Bösenberg und Küppers stellen den Wertewandel der einzelnen Generationen (Babyboomer, Generation X und Y) gegenüber und zeigen damit, dass sich die Prioritäten der Arbeitnehmer verschoben haben und es nicht mehr nur ausreicht „gutes Geld“ zu zahlen, sondern auch die Motivation, der Sinn der Arbeit und die so genannte Work-Life-Balance stimmen muss.

Die Autoren versuchen zudem auch verständlich zu machen, dass ältere Mitarbeiter keine Belastung, sondern eine Bereicherung für das Unternehmen darstellen und somit auch gefördert und gefordert werden sollten. Hier zählt die Kunst der Verknüpfung von jungen unerfahrenen, jedoch sehr gut ausgebildeten Mitarbeitern mit den älteren und erfahrenen Mitarbeitern.

Auch der Wandel weg von den starren Bürojobs und –zeiten, hin zu mehr Freiräumen und besserer eigener Zeiteinteilung ist noch nicht abgeschlossen bzw. hat in vielen Unternehmen noch nicht einmal begonnen. Das „Loslassen“ der Mitarbeiter, weniger Kontrolle und mehr Eigenständigkeit fallen vielen Unternehmen schwer, werden jedoch für die zukünftige/ z. T. auch jetzige Generation von Mitarbeitern ein wichtiger Punkt sein.

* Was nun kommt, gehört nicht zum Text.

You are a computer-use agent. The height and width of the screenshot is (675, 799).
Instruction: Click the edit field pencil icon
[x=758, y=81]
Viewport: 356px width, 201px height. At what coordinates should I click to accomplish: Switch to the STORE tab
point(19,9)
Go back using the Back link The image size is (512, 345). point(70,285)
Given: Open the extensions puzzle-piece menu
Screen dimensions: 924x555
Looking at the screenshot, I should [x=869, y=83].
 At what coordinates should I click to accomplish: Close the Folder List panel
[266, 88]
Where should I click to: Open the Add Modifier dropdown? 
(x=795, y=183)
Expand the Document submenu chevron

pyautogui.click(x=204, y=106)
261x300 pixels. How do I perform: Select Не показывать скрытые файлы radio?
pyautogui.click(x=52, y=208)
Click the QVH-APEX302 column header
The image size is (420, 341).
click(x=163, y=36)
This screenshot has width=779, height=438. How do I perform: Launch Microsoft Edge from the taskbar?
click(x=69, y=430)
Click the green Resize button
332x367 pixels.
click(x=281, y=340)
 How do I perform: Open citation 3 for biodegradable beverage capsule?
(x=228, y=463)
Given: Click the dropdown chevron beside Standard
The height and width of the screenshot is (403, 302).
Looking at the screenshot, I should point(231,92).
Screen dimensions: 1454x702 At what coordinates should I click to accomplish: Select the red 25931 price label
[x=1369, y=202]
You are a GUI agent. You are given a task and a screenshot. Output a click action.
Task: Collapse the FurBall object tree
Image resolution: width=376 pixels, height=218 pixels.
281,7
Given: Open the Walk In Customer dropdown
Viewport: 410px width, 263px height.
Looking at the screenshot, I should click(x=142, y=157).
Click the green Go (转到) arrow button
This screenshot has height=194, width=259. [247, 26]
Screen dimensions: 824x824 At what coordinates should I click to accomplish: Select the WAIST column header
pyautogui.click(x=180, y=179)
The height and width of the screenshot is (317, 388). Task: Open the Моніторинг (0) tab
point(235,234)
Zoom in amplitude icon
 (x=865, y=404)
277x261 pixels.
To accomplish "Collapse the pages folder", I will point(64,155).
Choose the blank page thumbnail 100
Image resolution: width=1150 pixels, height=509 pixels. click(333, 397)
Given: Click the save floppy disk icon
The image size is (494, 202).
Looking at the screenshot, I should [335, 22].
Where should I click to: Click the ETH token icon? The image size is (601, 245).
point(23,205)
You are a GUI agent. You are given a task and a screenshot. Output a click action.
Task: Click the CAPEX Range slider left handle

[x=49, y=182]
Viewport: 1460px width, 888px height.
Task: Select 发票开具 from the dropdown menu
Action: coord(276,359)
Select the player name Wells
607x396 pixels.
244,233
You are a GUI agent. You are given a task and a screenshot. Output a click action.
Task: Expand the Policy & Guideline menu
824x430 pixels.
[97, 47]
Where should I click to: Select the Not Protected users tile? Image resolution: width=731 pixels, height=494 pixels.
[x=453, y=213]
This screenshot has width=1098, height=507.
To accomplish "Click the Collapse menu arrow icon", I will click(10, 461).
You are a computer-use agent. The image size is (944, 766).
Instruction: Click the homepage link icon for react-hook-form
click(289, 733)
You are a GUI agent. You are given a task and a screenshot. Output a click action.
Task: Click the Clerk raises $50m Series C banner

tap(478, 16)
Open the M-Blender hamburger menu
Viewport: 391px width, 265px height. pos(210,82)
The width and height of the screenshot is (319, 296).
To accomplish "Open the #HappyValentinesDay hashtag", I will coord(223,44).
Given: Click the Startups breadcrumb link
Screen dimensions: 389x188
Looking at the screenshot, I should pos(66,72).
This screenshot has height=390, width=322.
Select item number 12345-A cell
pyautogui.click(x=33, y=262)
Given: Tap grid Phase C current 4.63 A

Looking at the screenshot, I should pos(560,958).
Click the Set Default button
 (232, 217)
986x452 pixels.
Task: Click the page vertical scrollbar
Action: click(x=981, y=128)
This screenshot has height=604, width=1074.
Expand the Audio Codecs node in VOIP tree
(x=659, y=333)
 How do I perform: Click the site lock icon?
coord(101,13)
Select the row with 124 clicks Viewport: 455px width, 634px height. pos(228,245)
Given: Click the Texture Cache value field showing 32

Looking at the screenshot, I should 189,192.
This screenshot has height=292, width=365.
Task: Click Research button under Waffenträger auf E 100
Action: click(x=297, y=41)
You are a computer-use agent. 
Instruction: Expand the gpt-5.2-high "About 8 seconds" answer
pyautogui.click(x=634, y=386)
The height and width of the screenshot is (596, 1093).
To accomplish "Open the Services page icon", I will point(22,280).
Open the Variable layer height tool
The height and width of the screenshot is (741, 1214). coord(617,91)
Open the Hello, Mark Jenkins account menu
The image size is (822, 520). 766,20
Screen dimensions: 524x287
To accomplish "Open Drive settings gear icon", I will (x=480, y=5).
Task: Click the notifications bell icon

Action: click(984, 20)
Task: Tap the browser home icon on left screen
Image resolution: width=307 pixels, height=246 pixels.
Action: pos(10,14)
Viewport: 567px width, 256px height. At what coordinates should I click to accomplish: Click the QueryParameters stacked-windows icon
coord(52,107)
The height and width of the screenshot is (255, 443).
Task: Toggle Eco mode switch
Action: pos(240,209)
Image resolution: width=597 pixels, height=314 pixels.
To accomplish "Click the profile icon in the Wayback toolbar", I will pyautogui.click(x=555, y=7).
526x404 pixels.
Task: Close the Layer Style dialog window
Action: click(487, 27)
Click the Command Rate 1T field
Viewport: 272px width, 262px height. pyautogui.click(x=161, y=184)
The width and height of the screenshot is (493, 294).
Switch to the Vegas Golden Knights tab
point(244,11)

In dem Buch werden Statistiken zu bestimmten Themen aufbereitet und ausgewertet. Die Autoren geben immer wieder Beispiele aus der Wirtschaft, um die Ideen und Ansätze besser darstellen zu können. Die Einteilung in viele kleinere Kapitel finde ich gut, so dass man gezielt nach Fakten, Ansätzen usw. suchen kann. Jedoch die Abbildungen entsprechen nicht wirklich einem Fachbuch. In jeder Diplom-/Bachelor- oder Masterarbeit wird an die Abbildungen ein höherer Anspruch gesetzt. Sie sind hier einfach zu schlicht ausgefallen.

Insgesamt ist es ein gutes Buch über das Thema, jedoch ohne große neue Erkenntnisse. Die meisten Fakten kennt man bereits aus anderen Büchern oder auch aus Tageszeitungen (denn das Problem des Fachkräftemangels und des Wandels der Arbeitswelt ist nicht neu.). Es ist übersichtlich aufgebaut und aufbereitet und schafft einen guten Überblick über den Stand der Forschung. Wer sich mit diesem Thema noch nicht beschäftigt hat, wird hier einige gute Anregungen finden und kann auch das recht umfangreiche Literaturverzeichnis zur weiteren Lektüre nutzen.